Die Botschaft hör ich wohl, doch mir fehlt der Glaube.

Nun bin ich ein gebranntes Kind in diesem Fall, denn mich hat er schon zu oft angelogen. Aber es bleiben dennoch Fragen offen:

  1. In wessen Auftrag hat er in Düsseldorf gesprochen?
  2. Mit welchen Funktionären will er die Zukunft gestalten?
  3. Hat er sich mit den DDH abgestimmt? Wenn ja, was ist diese Abstimmung wert?

Das erinnert mich daran, dass er seinen Mitpräsidenten ja auch versichert hatte, dass er seinem ehemaligen Funktionärskumpel Mertgen wegen kollegenfeindlicher Aktivitäten die Gutachtertätigkeit für den VDH untersagt habe. Erst kürzlich wurde mir wieder ein taufrisches Mertgen-Bösachten zugesandt mit unverändertem Briefkopf. Er dient sich nach wie vor den Versicherungen als Gutachter und Sachverständiger des VDH an. Weiß sein Präsident davon oder verstößt er gegen ein Verbot?

Sie sehen, Fragen über Fragen, nur die Dummen bei dieser Funktionärskumpelei sind stets wir Behandler an der Basis!

Der potenteste Funktionär der DDH, FDH-Präsident Zizmann, hat bisher die sich häufenden Missstände, besonders im Funktionärsbereich, noch nicht geortet. Für ihn ist die (Berufs-) Welt absolut in Ordnung. Aus unserer letzten Zeitung kennen Sie meine Antwort darauf. Ich hatte nicht erwartet nach meinen Erfahrungen aus der Vergangenheit, dass er auf meinen Brief reagieren würde. Wer lässt sich schon gern seine heile Welt zerstören?!

Aber auch hier stellt sich die Frage: Kann dieser Funktionär, der inaktiv auf rosa Wolken ruht, unsere Zukunft gestalten?

Zweifel am gemeinsamen Weg alter Funktionärscliquen in eine bessere berufliche Zukunft habe ich auch, wenn ich in der FDH-Zeitung 6/2001 lesen muss, wie der Herr "Obergutachter" und Vizepräsident die Kollegenschaft wieder einmal zu verdummen versucht.

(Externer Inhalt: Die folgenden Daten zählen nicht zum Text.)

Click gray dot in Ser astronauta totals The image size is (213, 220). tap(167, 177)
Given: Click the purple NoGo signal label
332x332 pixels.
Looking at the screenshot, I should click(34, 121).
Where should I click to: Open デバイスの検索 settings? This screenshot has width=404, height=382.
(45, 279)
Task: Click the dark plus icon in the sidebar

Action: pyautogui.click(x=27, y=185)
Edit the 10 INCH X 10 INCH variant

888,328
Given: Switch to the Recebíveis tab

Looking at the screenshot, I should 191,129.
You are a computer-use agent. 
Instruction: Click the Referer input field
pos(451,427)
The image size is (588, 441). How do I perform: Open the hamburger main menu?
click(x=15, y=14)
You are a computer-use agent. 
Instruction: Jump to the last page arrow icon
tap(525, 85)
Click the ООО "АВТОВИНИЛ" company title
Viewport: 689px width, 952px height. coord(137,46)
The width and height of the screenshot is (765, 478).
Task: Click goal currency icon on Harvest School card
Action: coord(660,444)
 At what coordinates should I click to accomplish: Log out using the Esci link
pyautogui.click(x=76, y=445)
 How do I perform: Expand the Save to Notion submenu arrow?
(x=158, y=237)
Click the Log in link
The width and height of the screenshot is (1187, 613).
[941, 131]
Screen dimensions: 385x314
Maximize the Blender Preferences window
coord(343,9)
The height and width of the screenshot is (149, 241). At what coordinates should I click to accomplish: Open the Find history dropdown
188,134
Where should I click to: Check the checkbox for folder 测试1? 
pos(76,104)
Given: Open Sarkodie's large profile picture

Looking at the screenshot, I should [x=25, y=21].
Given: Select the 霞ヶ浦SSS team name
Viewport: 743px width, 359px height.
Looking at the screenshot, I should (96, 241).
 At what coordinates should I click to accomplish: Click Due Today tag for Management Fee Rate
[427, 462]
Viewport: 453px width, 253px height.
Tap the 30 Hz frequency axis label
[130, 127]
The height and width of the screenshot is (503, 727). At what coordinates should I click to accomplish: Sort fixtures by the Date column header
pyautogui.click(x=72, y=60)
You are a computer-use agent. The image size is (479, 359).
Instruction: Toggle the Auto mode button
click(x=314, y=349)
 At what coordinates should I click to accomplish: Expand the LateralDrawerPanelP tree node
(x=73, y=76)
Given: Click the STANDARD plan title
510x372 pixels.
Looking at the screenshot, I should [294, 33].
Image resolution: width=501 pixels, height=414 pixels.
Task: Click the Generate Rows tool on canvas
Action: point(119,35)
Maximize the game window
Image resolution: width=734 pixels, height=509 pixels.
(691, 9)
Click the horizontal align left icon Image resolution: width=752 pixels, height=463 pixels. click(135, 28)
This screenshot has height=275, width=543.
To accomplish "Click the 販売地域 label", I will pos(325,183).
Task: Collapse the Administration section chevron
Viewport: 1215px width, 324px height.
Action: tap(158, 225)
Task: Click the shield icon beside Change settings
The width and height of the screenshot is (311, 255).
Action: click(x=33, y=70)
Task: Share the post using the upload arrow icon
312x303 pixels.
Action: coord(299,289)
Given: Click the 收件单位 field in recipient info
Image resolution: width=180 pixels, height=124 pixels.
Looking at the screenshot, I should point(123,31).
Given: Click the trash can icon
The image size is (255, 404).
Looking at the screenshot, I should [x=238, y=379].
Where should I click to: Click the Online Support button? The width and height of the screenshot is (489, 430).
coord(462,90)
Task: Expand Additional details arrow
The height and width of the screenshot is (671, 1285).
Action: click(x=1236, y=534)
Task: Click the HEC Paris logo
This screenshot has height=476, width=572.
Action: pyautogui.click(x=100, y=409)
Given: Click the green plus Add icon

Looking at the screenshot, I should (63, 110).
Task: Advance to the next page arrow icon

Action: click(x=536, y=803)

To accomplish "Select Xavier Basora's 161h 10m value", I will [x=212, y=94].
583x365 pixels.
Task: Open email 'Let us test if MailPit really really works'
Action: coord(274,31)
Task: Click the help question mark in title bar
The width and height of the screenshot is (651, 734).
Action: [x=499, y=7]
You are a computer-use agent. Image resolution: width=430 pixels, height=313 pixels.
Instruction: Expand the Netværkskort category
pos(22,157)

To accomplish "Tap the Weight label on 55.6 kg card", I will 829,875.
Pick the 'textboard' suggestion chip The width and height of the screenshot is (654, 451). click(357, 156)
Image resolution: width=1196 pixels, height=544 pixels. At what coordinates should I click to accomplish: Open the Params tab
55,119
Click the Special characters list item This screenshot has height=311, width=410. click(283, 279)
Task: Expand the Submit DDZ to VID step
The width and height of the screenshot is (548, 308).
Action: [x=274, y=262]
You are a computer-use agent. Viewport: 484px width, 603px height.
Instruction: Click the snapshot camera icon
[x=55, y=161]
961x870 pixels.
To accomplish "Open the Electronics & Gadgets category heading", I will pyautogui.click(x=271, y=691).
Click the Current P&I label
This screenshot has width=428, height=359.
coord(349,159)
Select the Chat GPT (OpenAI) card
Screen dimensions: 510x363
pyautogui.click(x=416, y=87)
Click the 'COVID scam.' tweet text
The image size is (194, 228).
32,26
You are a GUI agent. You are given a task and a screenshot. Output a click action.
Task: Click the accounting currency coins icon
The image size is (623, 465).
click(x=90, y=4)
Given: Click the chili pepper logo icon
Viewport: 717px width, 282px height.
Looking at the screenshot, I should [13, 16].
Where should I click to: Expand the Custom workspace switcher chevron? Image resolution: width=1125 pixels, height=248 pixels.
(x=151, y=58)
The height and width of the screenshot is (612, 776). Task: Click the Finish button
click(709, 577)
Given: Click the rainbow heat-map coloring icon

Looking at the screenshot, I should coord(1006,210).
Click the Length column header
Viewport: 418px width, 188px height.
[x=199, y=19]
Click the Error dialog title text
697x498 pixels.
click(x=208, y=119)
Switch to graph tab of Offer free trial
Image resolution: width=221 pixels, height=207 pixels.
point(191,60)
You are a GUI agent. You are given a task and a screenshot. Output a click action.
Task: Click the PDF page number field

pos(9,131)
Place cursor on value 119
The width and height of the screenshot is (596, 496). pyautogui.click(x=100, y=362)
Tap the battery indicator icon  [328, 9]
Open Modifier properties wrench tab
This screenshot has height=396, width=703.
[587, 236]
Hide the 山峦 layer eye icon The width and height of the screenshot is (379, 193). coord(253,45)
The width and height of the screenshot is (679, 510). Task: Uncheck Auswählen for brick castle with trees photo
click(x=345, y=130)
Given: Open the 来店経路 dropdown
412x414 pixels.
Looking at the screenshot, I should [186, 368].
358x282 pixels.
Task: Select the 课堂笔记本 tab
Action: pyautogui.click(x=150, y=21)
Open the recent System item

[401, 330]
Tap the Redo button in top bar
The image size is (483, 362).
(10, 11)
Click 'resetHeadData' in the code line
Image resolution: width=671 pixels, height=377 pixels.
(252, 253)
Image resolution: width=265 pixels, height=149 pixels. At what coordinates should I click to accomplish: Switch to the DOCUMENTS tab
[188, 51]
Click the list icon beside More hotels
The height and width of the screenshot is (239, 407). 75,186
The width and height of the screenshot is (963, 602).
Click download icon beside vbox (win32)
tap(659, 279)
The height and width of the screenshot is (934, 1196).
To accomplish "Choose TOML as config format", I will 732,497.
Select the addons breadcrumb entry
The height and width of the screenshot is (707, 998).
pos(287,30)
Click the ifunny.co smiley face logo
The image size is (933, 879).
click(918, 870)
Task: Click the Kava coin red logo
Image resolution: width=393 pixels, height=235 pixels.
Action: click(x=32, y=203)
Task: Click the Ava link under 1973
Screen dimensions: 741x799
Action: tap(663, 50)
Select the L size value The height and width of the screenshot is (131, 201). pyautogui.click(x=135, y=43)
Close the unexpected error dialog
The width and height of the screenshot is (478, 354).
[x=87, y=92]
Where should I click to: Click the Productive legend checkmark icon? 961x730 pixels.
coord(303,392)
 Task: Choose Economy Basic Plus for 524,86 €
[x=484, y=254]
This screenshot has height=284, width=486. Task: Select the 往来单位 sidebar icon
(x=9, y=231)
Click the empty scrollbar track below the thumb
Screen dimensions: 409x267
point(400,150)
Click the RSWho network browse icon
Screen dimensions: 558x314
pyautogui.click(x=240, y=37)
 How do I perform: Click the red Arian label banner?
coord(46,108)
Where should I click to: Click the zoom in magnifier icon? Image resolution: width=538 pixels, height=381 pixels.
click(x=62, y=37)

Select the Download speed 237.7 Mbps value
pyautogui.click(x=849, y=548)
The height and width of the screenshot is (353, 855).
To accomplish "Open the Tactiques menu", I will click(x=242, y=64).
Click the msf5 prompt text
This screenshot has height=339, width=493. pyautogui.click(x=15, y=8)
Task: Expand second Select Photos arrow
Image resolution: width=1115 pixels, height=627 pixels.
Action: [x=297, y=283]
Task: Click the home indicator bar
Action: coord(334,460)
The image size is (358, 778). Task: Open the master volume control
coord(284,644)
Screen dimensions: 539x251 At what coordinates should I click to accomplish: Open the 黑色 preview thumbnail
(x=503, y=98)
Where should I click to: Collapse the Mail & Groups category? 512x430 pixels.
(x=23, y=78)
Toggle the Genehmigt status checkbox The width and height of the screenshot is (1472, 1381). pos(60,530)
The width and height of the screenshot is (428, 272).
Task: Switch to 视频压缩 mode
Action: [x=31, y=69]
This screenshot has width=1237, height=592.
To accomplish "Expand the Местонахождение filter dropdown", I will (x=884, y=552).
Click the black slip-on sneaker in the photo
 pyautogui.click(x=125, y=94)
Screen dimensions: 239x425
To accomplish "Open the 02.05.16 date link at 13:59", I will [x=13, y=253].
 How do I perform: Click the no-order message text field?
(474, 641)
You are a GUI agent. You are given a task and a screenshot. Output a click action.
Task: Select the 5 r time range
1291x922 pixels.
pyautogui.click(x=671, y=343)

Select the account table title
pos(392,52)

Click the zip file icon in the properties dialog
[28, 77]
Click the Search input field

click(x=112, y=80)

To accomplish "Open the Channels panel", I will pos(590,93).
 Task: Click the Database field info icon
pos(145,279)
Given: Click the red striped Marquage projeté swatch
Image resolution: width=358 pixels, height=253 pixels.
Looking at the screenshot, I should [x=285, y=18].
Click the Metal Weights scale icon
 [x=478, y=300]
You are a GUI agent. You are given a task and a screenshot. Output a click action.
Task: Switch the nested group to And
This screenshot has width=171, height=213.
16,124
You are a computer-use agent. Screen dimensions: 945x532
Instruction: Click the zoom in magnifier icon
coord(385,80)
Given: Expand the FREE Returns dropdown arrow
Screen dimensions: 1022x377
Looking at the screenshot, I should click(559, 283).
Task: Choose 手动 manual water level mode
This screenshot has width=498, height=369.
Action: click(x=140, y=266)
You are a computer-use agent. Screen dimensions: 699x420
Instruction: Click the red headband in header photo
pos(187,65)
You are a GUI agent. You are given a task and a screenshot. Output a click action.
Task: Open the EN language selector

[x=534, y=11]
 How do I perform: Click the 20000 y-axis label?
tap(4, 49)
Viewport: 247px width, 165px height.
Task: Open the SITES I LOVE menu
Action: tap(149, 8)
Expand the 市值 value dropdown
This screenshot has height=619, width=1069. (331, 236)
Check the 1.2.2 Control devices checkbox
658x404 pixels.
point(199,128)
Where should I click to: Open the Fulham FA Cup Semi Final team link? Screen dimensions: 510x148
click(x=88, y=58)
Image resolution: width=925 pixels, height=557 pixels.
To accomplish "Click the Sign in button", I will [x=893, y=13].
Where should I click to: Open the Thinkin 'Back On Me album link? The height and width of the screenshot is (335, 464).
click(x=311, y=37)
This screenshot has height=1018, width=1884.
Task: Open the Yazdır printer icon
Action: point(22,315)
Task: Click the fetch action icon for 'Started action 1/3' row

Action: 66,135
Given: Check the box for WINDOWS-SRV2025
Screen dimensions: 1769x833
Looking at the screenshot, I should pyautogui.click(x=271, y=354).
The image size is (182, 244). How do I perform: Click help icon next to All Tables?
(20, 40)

Es geht dabei um die Euro-Umstellung des GebüH. Er greift in seinem Artikel gegen den "vorauseilenden Eifer einer Gruppierung", die bereits ein GebüH in Euro erstellt habe, das dann aber "Ende des Jahres bereits wieder zum Altpapier gehören werde". Als Begründung verweist er "auf Änderungen in entsprechenden Gebührenordnungen", z.B. GOÄ. Doch was haben wir mit der GOÄ zu tun? Wir haben lediglich eine nicht amtliche Gebührenliste, und deren missglückter Änderungsversuch ist bereits Geschichte. Also werden unsere Preise in bestehender Form verbindlich bleiben. Wenn sie also bereits heute "eine Gruppierung" in Euro umrechnet, was soll sich bis Jahresfrist daran ändern? Der Euro-Kurs liegt seit Einführung der Währung fest. Bedenken wir doch, dass die D-Mark nur noch ein befristetes Zahlungsmittel, aber keine Währung mehr ist.

Solange uns der FDH diese Spitzenfunktionäre anbietet, der Eine untätig ohne Führungskonzeption, der Andere als "Obergutachter" zum Vorsitzenden der Gutachter-Kommission bestellt, also als Bock zum Gärtner gemacht, der in dieser Tätigkeit vielen KollegInnen schweren wirtschaftlichen Schaden zugefügt hat, solange kann ich keinen gemeinsamen Weg in eine problemlose Zukunft für unseren Berufsstand erkennen und traue deshalb Scharnicks Lorelei-Gesängen nicht.